▸ Assignment
Across the entries below, tally every line that holds the word "Comments". Give only the tally.

[Collected data]
>>>

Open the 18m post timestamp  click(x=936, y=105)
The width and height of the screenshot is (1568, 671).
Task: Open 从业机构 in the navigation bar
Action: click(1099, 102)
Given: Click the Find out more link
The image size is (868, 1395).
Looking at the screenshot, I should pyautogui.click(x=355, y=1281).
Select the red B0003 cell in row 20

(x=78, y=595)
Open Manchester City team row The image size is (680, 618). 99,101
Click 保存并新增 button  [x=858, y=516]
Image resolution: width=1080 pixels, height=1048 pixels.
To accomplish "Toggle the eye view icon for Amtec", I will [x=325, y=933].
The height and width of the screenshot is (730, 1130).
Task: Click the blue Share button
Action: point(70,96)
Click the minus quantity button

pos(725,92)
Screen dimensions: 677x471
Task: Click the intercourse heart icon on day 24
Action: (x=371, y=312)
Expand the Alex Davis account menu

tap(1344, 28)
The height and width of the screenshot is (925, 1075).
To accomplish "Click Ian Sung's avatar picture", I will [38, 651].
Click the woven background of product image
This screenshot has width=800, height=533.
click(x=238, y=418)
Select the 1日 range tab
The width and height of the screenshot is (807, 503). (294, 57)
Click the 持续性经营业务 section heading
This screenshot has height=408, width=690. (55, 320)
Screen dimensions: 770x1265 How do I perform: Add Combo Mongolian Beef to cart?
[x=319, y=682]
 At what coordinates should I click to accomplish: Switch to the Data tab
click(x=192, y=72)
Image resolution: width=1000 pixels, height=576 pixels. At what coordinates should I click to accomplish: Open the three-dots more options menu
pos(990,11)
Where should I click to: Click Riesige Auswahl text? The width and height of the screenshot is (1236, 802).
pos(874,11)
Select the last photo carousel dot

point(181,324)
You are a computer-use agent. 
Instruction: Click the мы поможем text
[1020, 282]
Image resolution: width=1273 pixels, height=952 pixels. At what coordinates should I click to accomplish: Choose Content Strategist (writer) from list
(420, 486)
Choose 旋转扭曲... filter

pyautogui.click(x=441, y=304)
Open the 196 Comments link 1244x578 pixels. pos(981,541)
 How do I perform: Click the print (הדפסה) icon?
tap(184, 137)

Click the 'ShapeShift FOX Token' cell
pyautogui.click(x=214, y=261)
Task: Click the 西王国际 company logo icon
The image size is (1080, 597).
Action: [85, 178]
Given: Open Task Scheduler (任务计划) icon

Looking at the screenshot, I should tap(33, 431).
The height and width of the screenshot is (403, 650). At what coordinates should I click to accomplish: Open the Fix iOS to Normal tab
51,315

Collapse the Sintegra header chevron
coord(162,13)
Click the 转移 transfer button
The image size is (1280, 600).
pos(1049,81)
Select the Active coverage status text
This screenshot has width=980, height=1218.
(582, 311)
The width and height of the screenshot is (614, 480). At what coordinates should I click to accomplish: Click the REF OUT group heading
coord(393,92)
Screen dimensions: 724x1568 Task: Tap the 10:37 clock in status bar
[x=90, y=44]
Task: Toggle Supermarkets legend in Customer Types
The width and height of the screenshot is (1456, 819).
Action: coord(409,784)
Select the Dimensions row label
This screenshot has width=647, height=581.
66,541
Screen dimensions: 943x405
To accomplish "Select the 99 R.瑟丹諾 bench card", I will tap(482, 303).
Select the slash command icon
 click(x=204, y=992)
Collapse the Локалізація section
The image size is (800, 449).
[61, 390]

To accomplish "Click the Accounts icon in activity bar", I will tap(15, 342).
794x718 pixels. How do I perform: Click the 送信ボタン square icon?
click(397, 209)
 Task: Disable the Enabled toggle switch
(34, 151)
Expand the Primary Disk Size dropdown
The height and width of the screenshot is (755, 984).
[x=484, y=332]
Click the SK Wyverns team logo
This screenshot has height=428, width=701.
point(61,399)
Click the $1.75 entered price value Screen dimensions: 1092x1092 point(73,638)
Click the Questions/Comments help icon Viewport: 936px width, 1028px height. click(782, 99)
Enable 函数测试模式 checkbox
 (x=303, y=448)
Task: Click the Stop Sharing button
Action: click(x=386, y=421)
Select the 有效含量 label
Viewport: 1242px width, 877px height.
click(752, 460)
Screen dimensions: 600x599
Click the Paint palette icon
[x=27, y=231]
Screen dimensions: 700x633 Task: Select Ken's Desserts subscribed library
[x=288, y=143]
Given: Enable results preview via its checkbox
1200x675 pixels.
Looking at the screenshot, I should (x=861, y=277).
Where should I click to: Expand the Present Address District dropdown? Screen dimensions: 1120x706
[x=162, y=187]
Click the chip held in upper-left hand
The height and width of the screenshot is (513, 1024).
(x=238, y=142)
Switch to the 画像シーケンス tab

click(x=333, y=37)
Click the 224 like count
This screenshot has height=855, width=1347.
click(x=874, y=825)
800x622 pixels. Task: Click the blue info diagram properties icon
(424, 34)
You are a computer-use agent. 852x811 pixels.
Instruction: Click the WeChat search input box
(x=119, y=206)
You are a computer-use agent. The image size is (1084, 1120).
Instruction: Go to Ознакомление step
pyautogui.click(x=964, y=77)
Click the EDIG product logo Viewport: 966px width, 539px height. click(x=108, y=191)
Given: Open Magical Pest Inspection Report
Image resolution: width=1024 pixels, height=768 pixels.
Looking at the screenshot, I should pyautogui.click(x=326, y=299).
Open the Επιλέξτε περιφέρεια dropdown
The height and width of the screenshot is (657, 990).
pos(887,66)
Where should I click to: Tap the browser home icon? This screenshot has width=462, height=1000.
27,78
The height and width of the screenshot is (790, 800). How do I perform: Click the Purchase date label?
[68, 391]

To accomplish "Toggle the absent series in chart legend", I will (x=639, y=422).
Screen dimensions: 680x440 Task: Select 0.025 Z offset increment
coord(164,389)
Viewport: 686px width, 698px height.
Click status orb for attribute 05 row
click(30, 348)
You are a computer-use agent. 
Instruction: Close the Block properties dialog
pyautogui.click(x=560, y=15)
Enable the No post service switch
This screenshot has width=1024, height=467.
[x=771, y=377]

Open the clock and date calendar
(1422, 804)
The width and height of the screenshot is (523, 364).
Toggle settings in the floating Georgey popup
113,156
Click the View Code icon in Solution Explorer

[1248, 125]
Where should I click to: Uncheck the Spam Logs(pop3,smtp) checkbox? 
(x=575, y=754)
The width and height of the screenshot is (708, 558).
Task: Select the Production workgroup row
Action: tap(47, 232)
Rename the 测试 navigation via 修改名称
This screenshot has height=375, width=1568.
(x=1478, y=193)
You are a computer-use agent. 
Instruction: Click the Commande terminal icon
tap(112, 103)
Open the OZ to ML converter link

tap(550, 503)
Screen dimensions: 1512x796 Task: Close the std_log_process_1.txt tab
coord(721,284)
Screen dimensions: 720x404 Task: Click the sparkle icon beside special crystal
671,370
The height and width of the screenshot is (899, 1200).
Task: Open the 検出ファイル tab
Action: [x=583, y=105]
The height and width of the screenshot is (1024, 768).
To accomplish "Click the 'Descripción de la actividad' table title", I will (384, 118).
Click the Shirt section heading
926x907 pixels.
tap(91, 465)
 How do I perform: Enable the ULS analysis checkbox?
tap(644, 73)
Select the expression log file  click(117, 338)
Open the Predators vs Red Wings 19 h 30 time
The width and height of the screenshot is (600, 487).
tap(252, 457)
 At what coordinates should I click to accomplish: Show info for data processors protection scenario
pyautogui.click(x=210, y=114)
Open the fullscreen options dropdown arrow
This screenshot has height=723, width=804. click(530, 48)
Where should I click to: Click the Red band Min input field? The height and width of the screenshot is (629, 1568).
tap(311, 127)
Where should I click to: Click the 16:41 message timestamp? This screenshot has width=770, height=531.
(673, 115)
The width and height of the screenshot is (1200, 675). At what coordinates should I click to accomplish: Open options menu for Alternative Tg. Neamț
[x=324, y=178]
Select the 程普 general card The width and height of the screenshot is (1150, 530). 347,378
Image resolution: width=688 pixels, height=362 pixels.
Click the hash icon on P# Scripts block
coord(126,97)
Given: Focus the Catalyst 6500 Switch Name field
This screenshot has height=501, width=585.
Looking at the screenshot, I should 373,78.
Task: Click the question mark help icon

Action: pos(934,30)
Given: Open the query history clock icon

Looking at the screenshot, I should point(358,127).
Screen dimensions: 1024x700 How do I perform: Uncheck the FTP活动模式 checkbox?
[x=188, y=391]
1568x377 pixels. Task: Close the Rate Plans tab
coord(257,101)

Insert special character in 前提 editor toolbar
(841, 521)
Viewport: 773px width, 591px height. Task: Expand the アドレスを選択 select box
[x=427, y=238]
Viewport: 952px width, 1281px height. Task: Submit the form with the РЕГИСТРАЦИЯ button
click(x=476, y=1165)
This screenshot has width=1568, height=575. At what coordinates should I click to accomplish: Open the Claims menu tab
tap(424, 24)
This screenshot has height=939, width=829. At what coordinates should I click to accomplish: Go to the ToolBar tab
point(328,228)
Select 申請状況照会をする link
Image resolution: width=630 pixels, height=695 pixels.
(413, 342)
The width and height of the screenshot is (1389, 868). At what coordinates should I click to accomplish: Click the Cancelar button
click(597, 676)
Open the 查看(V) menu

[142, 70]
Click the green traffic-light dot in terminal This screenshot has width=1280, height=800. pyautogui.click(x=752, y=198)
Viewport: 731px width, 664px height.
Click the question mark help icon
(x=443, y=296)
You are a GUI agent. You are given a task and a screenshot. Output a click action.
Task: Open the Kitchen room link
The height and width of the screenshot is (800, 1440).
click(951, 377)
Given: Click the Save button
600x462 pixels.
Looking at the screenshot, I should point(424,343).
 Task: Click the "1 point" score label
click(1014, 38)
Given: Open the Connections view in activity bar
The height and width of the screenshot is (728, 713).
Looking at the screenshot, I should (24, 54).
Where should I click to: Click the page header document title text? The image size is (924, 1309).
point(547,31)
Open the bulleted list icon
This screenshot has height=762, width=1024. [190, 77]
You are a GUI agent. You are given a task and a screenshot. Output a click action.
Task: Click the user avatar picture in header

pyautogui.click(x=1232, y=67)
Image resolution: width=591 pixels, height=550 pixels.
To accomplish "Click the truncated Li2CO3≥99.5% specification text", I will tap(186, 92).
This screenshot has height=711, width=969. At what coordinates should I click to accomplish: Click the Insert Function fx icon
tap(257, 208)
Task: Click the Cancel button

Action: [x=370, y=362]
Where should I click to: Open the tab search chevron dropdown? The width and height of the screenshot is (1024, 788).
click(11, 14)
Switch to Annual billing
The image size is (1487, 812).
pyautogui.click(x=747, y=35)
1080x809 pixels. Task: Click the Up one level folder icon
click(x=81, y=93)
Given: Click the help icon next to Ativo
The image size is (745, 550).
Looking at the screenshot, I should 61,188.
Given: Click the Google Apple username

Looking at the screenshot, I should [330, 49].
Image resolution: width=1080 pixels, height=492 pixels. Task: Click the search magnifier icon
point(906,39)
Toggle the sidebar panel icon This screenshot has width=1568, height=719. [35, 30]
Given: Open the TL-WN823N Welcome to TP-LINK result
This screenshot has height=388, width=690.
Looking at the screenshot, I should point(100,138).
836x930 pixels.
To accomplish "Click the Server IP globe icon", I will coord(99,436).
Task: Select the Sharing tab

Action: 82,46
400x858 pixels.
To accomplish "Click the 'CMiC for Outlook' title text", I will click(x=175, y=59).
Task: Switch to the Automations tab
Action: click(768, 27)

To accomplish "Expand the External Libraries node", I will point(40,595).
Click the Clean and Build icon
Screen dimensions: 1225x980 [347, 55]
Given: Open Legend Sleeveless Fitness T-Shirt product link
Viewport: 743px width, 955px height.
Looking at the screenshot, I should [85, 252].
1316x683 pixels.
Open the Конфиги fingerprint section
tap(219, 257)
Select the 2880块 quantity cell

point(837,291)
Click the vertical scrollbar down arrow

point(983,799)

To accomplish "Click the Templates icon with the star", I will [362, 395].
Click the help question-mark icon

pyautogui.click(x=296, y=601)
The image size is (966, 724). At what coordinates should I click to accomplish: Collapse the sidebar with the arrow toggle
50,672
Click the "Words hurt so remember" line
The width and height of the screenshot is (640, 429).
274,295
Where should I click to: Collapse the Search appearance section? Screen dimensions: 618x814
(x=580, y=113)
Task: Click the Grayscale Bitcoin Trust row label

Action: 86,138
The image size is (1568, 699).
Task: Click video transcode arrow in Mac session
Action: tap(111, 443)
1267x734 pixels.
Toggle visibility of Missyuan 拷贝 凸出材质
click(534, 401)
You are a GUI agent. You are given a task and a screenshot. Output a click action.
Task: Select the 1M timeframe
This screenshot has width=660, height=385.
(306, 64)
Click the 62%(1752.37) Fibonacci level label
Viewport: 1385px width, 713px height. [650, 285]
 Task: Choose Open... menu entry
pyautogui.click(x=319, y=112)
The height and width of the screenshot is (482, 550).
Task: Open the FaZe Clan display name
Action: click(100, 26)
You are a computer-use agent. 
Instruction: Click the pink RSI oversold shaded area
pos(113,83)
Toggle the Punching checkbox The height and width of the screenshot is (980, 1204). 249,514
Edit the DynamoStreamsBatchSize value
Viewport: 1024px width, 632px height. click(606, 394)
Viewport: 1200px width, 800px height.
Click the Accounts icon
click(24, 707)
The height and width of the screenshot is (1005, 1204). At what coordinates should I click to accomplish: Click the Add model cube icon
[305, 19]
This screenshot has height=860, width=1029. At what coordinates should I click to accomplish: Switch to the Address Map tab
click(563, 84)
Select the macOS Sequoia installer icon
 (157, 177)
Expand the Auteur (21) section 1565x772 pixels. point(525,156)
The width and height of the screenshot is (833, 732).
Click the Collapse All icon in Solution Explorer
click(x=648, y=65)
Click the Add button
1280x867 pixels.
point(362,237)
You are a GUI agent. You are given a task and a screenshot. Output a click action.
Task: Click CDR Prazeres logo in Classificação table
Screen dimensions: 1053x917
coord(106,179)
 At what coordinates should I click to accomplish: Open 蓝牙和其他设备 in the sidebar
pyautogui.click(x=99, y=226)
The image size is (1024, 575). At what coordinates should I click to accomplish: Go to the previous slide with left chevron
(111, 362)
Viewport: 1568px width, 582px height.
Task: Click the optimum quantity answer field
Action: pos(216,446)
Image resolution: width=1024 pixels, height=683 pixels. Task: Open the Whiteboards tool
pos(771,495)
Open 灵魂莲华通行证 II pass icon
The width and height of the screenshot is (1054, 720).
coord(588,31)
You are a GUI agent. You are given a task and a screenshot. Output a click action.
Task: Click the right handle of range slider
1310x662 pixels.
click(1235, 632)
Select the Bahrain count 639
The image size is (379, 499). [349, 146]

<<<

▸ Output for this task
2